Records from a data collection:
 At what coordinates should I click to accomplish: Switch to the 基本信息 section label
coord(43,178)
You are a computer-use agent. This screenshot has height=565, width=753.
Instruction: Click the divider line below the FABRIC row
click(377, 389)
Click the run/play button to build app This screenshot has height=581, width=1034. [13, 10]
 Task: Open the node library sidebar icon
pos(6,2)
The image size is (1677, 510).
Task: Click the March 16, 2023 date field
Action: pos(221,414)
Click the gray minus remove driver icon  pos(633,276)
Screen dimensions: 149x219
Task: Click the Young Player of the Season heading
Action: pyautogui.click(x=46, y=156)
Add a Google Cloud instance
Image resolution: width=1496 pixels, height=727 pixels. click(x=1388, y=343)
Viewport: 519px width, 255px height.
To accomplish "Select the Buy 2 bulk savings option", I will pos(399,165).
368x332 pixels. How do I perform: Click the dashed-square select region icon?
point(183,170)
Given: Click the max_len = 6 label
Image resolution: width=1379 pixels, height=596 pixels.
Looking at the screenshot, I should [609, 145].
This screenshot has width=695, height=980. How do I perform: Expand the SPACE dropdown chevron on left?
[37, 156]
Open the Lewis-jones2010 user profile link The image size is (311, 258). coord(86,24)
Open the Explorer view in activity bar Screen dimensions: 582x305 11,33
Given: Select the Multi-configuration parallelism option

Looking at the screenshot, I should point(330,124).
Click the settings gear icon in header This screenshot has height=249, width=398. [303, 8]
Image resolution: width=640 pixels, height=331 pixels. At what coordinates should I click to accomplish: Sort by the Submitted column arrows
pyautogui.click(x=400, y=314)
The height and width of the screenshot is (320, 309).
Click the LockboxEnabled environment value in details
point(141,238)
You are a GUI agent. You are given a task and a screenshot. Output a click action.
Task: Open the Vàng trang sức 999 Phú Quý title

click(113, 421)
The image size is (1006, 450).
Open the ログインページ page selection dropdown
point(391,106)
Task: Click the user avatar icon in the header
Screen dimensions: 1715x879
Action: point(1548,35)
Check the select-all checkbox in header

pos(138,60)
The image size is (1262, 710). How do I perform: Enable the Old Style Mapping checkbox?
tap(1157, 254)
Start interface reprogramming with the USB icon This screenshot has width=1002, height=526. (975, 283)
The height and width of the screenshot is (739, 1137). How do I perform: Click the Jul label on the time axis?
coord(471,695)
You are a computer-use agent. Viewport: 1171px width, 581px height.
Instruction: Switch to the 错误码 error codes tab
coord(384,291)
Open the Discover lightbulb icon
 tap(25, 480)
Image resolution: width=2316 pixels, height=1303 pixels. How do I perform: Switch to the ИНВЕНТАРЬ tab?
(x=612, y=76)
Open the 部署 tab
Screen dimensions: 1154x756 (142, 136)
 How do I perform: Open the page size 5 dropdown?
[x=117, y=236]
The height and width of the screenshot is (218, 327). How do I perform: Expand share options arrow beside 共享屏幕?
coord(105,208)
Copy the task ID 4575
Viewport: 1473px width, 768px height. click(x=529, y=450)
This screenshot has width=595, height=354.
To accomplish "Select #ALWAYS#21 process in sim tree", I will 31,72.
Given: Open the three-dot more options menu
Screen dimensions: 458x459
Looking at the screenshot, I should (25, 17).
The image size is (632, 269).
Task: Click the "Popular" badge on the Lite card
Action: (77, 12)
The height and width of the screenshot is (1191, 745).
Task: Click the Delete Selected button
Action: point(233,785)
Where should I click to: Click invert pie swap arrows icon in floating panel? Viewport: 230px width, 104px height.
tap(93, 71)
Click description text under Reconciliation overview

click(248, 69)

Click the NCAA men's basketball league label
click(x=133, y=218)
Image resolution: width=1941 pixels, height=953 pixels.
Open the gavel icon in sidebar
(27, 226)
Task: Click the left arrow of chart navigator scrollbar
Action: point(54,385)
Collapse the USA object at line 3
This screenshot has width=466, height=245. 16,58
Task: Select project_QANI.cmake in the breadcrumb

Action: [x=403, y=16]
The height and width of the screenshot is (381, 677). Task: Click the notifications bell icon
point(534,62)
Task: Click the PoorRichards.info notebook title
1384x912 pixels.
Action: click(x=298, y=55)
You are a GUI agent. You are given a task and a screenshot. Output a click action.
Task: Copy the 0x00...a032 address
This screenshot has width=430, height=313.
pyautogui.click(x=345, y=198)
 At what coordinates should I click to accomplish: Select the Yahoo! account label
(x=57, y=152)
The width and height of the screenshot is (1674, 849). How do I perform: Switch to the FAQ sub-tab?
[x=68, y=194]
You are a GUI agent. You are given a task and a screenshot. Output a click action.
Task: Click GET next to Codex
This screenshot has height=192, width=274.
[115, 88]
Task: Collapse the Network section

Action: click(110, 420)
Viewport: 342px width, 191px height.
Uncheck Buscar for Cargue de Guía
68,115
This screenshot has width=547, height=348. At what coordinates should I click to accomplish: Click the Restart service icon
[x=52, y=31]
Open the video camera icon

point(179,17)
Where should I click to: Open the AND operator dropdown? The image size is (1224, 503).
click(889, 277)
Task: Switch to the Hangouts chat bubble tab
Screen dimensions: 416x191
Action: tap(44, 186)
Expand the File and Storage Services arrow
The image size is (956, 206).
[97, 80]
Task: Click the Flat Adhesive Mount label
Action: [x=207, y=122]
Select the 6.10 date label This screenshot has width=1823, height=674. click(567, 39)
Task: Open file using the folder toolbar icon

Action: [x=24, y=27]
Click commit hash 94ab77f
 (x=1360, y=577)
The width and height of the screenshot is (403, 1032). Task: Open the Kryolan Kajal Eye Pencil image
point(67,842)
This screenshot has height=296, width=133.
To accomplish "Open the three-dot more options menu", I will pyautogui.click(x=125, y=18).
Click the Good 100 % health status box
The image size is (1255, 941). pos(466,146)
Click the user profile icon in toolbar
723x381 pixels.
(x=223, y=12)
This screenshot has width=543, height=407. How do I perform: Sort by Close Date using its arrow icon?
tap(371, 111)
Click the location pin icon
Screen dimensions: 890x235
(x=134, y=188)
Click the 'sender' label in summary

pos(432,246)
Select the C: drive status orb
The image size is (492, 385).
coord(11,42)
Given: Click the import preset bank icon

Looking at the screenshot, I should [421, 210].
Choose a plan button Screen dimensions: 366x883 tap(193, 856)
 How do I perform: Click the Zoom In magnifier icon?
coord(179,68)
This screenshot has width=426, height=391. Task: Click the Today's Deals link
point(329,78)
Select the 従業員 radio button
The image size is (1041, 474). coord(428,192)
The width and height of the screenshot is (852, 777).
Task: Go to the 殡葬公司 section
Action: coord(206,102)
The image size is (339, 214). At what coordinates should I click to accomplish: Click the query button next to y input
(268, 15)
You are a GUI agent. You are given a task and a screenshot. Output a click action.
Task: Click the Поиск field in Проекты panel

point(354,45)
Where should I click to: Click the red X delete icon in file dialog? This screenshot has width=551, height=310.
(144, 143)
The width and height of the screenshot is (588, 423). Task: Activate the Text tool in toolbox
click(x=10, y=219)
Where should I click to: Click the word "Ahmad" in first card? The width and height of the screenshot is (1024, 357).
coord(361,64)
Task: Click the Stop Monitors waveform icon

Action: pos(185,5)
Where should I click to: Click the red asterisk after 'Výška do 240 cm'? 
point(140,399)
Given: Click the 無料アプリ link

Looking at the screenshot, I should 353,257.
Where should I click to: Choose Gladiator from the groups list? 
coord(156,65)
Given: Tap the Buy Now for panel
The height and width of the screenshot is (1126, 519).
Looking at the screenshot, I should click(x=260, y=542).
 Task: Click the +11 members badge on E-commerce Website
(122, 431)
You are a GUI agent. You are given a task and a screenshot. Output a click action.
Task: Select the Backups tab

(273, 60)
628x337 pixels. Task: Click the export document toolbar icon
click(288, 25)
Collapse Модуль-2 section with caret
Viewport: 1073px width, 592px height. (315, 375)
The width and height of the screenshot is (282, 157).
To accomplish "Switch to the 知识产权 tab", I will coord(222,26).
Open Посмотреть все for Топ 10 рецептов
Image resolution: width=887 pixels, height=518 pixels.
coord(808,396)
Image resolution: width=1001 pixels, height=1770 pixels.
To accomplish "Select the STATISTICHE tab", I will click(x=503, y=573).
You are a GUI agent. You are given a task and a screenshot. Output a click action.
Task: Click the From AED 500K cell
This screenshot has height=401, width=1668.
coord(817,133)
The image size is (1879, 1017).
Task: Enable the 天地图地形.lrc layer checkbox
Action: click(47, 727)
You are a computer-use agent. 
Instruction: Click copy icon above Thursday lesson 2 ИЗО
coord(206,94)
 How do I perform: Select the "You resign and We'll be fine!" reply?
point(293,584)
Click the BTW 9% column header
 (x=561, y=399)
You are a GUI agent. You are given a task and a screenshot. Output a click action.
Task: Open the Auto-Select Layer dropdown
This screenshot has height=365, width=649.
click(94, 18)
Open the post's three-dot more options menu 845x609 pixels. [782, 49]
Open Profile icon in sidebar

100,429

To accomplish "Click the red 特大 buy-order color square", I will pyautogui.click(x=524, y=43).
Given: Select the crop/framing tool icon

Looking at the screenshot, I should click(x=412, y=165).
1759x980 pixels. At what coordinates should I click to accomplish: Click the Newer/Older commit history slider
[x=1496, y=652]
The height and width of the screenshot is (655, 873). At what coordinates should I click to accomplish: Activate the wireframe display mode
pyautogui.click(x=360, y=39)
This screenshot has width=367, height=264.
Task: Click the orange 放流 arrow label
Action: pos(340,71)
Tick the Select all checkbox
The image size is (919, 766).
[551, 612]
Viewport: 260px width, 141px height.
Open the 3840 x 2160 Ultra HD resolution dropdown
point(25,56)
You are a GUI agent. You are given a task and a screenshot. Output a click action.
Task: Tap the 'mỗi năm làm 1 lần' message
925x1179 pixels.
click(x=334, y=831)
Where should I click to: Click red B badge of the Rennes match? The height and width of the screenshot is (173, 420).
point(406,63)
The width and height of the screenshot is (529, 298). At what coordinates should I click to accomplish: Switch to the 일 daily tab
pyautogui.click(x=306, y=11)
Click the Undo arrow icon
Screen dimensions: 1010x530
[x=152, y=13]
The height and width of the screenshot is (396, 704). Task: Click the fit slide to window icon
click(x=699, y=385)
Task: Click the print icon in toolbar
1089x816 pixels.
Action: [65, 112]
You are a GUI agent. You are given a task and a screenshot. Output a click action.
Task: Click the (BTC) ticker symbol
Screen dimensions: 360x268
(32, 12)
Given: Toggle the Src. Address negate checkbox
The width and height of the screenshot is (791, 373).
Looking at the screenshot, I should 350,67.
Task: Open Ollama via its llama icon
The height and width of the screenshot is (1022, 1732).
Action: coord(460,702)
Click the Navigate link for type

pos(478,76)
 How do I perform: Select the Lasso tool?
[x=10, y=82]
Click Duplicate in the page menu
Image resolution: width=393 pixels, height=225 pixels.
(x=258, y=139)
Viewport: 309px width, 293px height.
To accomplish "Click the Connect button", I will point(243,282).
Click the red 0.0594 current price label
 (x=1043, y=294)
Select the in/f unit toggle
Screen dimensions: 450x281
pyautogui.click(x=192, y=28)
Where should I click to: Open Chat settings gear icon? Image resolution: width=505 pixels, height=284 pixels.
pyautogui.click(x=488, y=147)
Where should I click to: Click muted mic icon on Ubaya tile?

#### Your objective:
Starting at the line that contains "You are a computer-use agent. Viewport: 1171px" and ending after the line that contains "point(534,62)", give those entries again with "dropdown" substituted by "select box" and everything else unchanged.

#### Answer below:
You are a computer-use agent. Viewport: 1171px width, 581px height.
Instruction: Switch to the 错误码 error codes tab
coord(384,291)
Open the Discover lightbulb icon
 tap(25, 480)
Image resolution: width=2316 pixels, height=1303 pixels. How do I perform: Switch to the ИНВЕНТАРЬ tab?
(x=612, y=76)
Open the 部署 tab
Screen dimensions: 1154x756 (142, 136)
 How do I perform: Open the page size 5 select box?
[x=117, y=236]
The height and width of the screenshot is (218, 327). How do I perform: Expand share options arrow beside 共享屏幕?
coord(105,208)
Copy the task ID 4575
Viewport: 1473px width, 768px height. click(x=529, y=450)
This screenshot has width=595, height=354.
To accomplish "Select #ALWAYS#21 process in sim tree", I will 31,72.
Given: Open the three-dot more options menu
Screen dimensions: 458x459
Looking at the screenshot, I should (25, 17).
The image size is (632, 269).
Task: Click the "Popular" badge on the Lite card
Action: (77, 12)
The height and width of the screenshot is (1191, 745).
Task: Click the Delete Selected button
Action: point(233,785)
Where should I click to: Click invert pie swap arrows icon in floating panel? Viewport: 230px width, 104px height.
tap(93, 71)
Click description text under Reconciliation overview

click(248, 69)

Click the NCAA men's basketball league label
click(x=133, y=218)
Image resolution: width=1941 pixels, height=953 pixels.
Open the gavel icon in sidebar
(27, 226)
Task: Click the left arrow of chart navigator scrollbar
Action: point(54,385)
Collapse the USA object at line 3
This screenshot has width=466, height=245. 16,58
Task: Select project_QANI.cmake in the breadcrumb

Action: [x=403, y=16]
The height and width of the screenshot is (381, 677). Task: Click the notifications bell icon
point(534,62)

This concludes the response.